What changed in Kickstart files for Rocky Linux 10?

Rocky Linux 10 introduces several changes that require Kickstart file updates. The root account is disabled by default in the installer, making an explicit user directive with wheel group membership mandatory for unattended installs. If root SSH login is needed, add --allow-ssh to the rootpw directive. The default password hashing algorithm for new users changes from SHA-512 ($6$) to yescrypt ($y$) in Rocky Linux 10.1, though SHA-512 hashes remain valid in iscrypted fields. The architecture baseline is raised to x86-64-v3, dropping support for pre-Haswell Intel and pre-Excavator AMD processors. VNC for remote graphical installation is replaced by RDP. Use ksverdiff --from RHEL9 --to RHEL10 to get a complete list of directive-level changes before migrating files.

Can a Kickstart file apply a CIS or DISA STIG security profile automatically?

Yes. The %addon org_fedora_oscap section integrates OpenSCAP into the Anaconda installer and applies a SCAP profile — CIS Level 1 or 2, DISA STIG, PCI-DSS, or others — during the installation itself, before the first boot. This is preferable to post-install remediation for configurations that affect partition mount options or bootloader parameters, since those require a reboot to take effect and applying them at install time means the machine boots compliant from the start. Add openscap, openscap-scanner, scap-security-guide, and openscap-anaconda-addon to the %packages section, then configure the profile ID in the %addon block. Find available profile IDs by running oscap info against the SCAP content file for your target OS version.

How should I handle the UEFI versus BIOS boot partition question in a Kickstart storage layout?

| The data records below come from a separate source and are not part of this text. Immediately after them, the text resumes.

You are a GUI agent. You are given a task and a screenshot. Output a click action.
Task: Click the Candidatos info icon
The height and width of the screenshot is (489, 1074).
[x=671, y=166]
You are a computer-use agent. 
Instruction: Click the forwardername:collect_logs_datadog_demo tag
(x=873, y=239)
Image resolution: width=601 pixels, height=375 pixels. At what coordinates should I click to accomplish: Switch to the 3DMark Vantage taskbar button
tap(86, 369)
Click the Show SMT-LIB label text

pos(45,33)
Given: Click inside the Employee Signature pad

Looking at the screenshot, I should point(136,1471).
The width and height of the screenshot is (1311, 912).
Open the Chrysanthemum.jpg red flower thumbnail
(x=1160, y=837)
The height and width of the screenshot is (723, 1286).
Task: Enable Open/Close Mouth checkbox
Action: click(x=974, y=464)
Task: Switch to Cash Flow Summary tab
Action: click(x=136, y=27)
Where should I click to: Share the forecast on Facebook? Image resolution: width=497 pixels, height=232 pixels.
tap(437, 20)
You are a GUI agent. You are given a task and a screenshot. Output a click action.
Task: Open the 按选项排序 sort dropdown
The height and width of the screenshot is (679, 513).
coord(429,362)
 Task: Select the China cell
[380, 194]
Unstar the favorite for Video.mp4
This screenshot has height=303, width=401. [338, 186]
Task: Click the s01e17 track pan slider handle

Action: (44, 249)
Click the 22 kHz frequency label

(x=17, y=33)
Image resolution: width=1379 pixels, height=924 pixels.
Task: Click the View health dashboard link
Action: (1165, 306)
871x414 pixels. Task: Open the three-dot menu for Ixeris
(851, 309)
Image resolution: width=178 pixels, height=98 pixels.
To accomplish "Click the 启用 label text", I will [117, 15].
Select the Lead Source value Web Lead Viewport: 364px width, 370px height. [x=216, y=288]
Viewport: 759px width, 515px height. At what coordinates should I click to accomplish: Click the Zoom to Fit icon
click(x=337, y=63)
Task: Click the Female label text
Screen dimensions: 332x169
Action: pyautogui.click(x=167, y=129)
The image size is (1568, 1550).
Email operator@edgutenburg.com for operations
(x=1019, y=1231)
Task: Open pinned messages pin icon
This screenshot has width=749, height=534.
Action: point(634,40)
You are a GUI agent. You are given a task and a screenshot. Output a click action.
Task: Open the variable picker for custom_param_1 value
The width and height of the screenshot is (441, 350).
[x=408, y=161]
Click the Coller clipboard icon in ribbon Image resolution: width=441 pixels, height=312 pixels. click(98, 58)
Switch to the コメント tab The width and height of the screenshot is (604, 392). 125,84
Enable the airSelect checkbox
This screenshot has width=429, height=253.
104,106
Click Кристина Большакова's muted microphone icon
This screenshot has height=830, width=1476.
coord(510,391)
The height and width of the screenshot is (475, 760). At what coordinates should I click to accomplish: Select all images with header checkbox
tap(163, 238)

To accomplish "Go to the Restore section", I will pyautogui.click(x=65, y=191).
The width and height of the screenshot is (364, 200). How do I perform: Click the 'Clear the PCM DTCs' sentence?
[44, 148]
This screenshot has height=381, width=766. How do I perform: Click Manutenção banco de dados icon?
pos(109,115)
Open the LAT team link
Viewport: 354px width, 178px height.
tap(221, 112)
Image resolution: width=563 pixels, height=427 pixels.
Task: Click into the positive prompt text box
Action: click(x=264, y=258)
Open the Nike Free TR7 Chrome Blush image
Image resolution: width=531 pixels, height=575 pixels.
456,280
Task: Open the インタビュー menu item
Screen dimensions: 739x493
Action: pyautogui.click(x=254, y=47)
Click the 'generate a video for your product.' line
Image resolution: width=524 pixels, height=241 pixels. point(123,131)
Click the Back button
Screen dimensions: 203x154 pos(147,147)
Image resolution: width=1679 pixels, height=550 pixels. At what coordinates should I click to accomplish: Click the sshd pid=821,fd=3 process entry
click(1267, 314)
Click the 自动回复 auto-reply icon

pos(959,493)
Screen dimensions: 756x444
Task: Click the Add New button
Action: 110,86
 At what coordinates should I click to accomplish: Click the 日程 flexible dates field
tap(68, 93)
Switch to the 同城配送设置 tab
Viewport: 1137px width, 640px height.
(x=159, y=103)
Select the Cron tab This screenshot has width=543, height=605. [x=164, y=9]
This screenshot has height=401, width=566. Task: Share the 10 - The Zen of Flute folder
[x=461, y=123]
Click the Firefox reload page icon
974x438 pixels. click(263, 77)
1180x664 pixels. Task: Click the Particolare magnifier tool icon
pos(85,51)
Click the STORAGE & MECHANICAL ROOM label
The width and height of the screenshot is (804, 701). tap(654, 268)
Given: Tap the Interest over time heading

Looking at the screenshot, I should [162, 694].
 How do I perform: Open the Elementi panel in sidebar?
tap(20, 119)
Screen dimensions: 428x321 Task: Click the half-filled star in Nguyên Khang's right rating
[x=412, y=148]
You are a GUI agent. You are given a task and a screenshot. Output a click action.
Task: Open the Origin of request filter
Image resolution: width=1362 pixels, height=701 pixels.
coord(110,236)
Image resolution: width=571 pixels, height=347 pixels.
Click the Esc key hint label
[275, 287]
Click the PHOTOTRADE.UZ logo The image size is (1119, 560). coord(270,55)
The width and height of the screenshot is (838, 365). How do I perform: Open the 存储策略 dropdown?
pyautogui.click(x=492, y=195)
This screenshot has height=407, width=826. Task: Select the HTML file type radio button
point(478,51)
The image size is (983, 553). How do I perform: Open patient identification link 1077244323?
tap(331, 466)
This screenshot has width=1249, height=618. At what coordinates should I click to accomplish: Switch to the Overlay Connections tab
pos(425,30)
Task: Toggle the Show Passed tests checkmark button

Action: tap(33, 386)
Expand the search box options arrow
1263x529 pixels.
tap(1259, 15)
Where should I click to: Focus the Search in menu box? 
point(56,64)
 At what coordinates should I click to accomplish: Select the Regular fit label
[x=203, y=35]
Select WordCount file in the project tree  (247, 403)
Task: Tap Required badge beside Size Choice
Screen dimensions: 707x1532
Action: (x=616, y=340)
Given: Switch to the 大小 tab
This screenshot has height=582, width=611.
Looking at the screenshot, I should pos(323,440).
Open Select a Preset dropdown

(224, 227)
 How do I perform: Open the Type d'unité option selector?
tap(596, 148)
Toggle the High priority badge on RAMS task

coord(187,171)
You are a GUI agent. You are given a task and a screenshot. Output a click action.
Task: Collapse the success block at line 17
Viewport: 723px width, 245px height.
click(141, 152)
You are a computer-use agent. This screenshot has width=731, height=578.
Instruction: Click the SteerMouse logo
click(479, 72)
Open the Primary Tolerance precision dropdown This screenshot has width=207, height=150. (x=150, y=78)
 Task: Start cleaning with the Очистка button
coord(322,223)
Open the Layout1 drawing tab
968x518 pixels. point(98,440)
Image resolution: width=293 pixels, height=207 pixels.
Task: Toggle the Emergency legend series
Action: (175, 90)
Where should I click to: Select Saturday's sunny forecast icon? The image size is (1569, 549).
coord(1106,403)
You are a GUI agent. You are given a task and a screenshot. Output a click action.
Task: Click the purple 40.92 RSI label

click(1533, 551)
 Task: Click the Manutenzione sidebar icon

Include both a biosboot partition (2 MiB, no filesystem) and a /boot/efi partition (FAT32, 1 GiB recommended) in your storage layout when deploying to heterogeneous hardware. The biosboot partition is used by GRUB 2 on BIOS/CSM systems with GPT disks — GPT eliminates the legacy MBR gap that GRUB previously staged itself into, so a dedicated biosboot partition takes its place. The /boot/efi partition is used on UEFI systems. Each boot mode uses the relevant partition and ignores the other. Carrying both costs 2 MiB and eliminates a class of installer failures in mixed-mode environments. If your hardware fleet is exclusively UEFI, you can omit biosboot; if it is exclusively legacy BIOS with GPT, you can omit /boot/efi — but confirm the boot mode is truly fixed before removing either.